Work required = Go through the records underneath and write each one out again exactly.
= = = =
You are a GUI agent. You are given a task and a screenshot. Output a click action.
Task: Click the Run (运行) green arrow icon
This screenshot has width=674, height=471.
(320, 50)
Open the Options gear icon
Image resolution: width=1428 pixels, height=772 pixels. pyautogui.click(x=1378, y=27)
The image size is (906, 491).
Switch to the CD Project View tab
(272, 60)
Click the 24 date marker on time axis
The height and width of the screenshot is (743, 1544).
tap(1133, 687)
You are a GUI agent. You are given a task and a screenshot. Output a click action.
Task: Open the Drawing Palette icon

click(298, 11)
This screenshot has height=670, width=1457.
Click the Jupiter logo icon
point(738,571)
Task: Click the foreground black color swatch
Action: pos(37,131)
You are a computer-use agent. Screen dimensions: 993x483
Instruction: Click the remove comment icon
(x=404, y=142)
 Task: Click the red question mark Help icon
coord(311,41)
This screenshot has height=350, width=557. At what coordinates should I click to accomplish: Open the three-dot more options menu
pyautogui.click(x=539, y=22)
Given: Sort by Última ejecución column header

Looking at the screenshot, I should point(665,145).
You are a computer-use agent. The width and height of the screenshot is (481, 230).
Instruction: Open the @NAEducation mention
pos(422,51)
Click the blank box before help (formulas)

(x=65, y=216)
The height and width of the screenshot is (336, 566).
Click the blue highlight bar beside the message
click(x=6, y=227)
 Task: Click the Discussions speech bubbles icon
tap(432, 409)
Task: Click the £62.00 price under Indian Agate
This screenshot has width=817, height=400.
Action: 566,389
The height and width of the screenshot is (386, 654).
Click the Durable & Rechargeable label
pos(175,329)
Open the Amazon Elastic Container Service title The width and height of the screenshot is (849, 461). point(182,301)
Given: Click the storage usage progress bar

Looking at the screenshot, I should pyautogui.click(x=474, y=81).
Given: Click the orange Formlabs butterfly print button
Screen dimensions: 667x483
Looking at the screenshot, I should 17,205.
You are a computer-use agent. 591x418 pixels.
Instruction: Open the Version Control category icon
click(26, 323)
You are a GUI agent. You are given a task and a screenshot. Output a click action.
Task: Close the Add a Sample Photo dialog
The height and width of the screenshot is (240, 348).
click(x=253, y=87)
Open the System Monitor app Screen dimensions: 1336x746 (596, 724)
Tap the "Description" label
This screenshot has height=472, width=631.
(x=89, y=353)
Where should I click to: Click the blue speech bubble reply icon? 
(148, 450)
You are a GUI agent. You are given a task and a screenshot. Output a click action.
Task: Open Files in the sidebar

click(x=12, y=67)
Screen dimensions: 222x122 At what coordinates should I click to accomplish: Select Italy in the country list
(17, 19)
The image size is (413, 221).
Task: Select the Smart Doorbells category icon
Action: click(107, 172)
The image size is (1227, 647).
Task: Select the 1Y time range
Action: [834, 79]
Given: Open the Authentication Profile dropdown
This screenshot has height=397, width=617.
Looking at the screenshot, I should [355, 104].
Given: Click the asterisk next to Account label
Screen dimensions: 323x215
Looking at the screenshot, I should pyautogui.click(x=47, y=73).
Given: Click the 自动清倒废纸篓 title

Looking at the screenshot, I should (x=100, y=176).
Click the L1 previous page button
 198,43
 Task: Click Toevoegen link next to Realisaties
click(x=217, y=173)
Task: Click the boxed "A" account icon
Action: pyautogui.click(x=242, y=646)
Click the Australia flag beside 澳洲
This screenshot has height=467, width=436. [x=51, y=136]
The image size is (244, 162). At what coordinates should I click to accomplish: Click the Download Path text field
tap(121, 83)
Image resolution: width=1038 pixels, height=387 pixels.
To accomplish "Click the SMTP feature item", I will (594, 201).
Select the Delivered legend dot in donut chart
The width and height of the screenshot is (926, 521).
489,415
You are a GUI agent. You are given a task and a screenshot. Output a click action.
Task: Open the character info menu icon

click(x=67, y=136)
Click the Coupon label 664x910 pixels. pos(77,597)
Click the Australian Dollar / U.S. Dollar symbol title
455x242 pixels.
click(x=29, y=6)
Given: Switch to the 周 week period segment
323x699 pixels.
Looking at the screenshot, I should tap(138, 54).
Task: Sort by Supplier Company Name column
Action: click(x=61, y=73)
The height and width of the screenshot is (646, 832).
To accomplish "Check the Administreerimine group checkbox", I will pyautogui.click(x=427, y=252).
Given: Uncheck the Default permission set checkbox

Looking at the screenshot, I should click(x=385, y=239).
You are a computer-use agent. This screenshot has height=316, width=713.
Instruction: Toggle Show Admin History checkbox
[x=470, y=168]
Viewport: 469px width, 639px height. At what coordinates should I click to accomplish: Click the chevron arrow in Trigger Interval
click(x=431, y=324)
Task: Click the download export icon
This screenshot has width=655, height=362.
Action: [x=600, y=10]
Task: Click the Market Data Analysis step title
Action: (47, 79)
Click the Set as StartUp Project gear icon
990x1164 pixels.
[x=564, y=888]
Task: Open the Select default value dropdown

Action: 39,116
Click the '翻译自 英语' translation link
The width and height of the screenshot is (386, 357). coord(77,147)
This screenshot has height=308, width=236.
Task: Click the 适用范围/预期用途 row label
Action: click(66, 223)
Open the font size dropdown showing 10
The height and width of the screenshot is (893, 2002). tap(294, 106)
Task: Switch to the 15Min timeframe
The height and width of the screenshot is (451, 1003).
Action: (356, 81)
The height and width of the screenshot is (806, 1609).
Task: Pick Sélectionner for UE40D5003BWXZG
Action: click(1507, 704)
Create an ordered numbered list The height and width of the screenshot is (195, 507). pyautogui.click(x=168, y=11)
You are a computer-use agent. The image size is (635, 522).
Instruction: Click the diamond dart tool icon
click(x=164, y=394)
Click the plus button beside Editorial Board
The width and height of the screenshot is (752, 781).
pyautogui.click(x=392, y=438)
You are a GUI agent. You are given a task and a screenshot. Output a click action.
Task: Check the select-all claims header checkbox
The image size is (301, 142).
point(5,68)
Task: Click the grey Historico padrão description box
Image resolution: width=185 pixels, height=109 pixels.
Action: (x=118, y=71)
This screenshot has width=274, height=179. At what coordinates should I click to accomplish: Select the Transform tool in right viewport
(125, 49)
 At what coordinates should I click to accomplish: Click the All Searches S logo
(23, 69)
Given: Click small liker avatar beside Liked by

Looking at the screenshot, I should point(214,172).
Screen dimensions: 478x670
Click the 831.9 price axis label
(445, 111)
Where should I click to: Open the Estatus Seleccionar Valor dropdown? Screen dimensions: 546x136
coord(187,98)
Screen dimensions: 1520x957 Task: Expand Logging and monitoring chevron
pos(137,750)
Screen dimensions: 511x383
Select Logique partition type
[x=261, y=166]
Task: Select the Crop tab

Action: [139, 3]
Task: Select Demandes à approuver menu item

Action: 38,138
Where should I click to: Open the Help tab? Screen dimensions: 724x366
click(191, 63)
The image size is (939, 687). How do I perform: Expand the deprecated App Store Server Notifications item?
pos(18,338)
= = = =
Answer area =
You are a GUI agent. You are given a task and a screenshot. Output a click action.
Task: Click the Run (运行) green arrow icon
This screenshot has width=674, height=471.
(320, 50)
Open the Options gear icon
Image resolution: width=1428 pixels, height=772 pixels. pyautogui.click(x=1378, y=27)
The image size is (906, 491).
Switch to the CD Project View tab
(272, 60)
Click the 24 date marker on time axis
The height and width of the screenshot is (743, 1544).
tap(1133, 687)
You are a GUI agent. You are given a task and a screenshot. Output a click action.
Task: Open the Drawing Palette icon

click(298, 11)
This screenshot has height=670, width=1457.
Click the Jupiter logo icon
point(738,571)
Task: Click the foreground black color swatch
Action: pos(37,131)
You are a computer-use agent. Screen dimensions: 993x483
Instruction: Click the remove comment icon
(x=404, y=142)
 Task: Click the red question mark Help icon
coord(311,41)
This screenshot has height=350, width=557. At what coordinates should I click to accomplish: Open the three-dot more options menu
pyautogui.click(x=539, y=22)
Given: Sort by Última ejecución column header

Looking at the screenshot, I should point(665,145).
You are a computer-use agent. The width and height of the screenshot is (481, 230).
Instruction: Open the @NAEducation mention
pos(422,51)
Click the blank box before help (formulas)

(x=65, y=216)
The height and width of the screenshot is (336, 566).
Click the blue highlight bar beside the message
click(x=6, y=227)
 Task: Click the Discussions speech bubbles icon
tap(432, 409)
Task: Click the £62.00 price under Indian Agate
This screenshot has width=817, height=400.
Action: 566,389
The height and width of the screenshot is (386, 654).
Click the Durable & Rechargeable label
pos(175,329)
Open the Amazon Elastic Container Service title The width and height of the screenshot is (849, 461). point(182,301)
Given: Click the storage usage progress bar

Looking at the screenshot, I should pyautogui.click(x=474, y=81).
Given: Click the orange Formlabs butterfly print button
Screen dimensions: 667x483
Looking at the screenshot, I should 17,205.
You are a computer-use agent. 591x418 pixels.
Instruction: Open the Version Control category icon
click(26, 323)
You are a GUI agent. You are given a task and a screenshot. Output a click action.
Task: Close the Add a Sample Photo dialog
The height and width of the screenshot is (240, 348).
click(x=253, y=87)
Open the System Monitor app Screen dimensions: 1336x746 (596, 724)
Tap the "Description" label
This screenshot has height=472, width=631.
(x=89, y=353)
Where should I click to: Click the blue speech bubble reply icon? 
(148, 450)
You are a GUI agent. You are given a task and a screenshot. Output a click action.
Task: Open Files in the sidebar

click(x=12, y=67)
Screen dimensions: 222x122 At what coordinates should I click to accomplish: Select Italy in the country list
(17, 19)
The image size is (413, 221).
Task: Select the Smart Doorbells category icon
Action: click(107, 172)
The image size is (1227, 647).
Task: Select the 1Y time range
Action: [834, 79]
Given: Open the Authentication Profile dropdown
This screenshot has height=397, width=617.
Looking at the screenshot, I should [355, 104].
Given: Click the asterisk next to Account label
Screen dimensions: 323x215
Looking at the screenshot, I should pyautogui.click(x=47, y=73).
Given: Click the 自动清倒废纸篓 title

Looking at the screenshot, I should (x=100, y=176).
Click the L1 previous page button
 198,43
 Task: Click Toevoegen link next to Realisaties
click(x=217, y=173)
Task: Click the boxed "A" account icon
Action: pyautogui.click(x=242, y=646)
Click the Australia flag beside 澳洲
This screenshot has height=467, width=436. [x=51, y=136]
The image size is (244, 162). At what coordinates should I click to accomplish: Click the Download Path text field
tap(121, 83)
Image resolution: width=1038 pixels, height=387 pixels.
To accomplish "Click the SMTP feature item", I will (594, 201).
Select the Delivered legend dot in donut chart
The width and height of the screenshot is (926, 521).
489,415
You are a GUI agent. You are given a task and a screenshot. Output a click action.
Task: Open the character info menu icon

click(x=67, y=136)
Click the Coupon label 664x910 pixels. pos(77,597)
Click the Australian Dollar / U.S. Dollar symbol title
455x242 pixels.
click(x=29, y=6)
Given: Switch to the 周 week period segment
323x699 pixels.
Looking at the screenshot, I should tap(138, 54).
Task: Sort by Supplier Company Name column
Action: click(x=61, y=73)
The height and width of the screenshot is (646, 832).
To accomplish "Check the Administreerimine group checkbox", I will pyautogui.click(x=427, y=252).
Given: Uncheck the Default permission set checkbox

Looking at the screenshot, I should click(x=385, y=239).
You are a computer-use agent. This screenshot has height=316, width=713.
Instruction: Toggle Show Admin History checkbox
[x=470, y=168]
Viewport: 469px width, 639px height. At what coordinates should I click to accomplish: Click the chevron arrow in Trigger Interval
click(x=431, y=324)
Task: Click the download export icon
This screenshot has width=655, height=362.
Action: [x=600, y=10]
Task: Click the Market Data Analysis step title
Action: (47, 79)
Click the Set as StartUp Project gear icon
990x1164 pixels.
[x=564, y=888]
Task: Open the Select default value dropdown

Action: 39,116
Click the '翻译自 英语' translation link
The width and height of the screenshot is (386, 357). coord(77,147)
This screenshot has height=308, width=236.
Task: Click the 适用范围/预期用途 row label
Action: click(66, 223)
Open the font size dropdown showing 10
The height and width of the screenshot is (893, 2002). tap(294, 106)
Task: Switch to the 15Min timeframe
The height and width of the screenshot is (451, 1003).
Action: (356, 81)
The height and width of the screenshot is (806, 1609).
Task: Pick Sélectionner for UE40D5003BWXZG
Action: click(1507, 704)
Create an ordered numbered list The height and width of the screenshot is (195, 507). pyautogui.click(x=168, y=11)
You are a computer-use agent. The image size is (635, 522).
Instruction: Click the diamond dart tool icon
click(x=164, y=394)
Click the plus button beside Editorial Board
The width and height of the screenshot is (752, 781).
pyautogui.click(x=392, y=438)
You are a GUI agent. You are given a task and a screenshot. Output a click action.
Task: Check the select-all claims header checkbox
The image size is (301, 142).
point(5,68)
Task: Click the grey Historico padrão description box
Image resolution: width=185 pixels, height=109 pixels.
Action: (x=118, y=71)
This screenshot has width=274, height=179. At what coordinates should I click to accomplish: Select the Transform tool in right viewport
(125, 49)
 At what coordinates should I click to accomplish: Click the All Searches S logo
(23, 69)
Given: Click small liker avatar beside Liked by

Looking at the screenshot, I should point(214,172).
Screen dimensions: 478x670
Click the 831.9 price axis label
(445, 111)
Where should I click to: Open the Estatus Seleccionar Valor dropdown? Screen dimensions: 546x136
coord(187,98)
Screen dimensions: 1520x957 Task: Expand Logging and monitoring chevron
pos(137,750)
Screen dimensions: 511x383
Select Logique partition type
[x=261, y=166]
Task: Select the Crop tab

Action: [139, 3]
Task: Select Demandes à approuver menu item

Action: 38,138
Where should I click to: Open the Help tab? Screen dimensions: 724x366
click(191, 63)
The image size is (939, 687). How do I perform: Expand the deprecated App Store Server Notifications item?
pos(18,338)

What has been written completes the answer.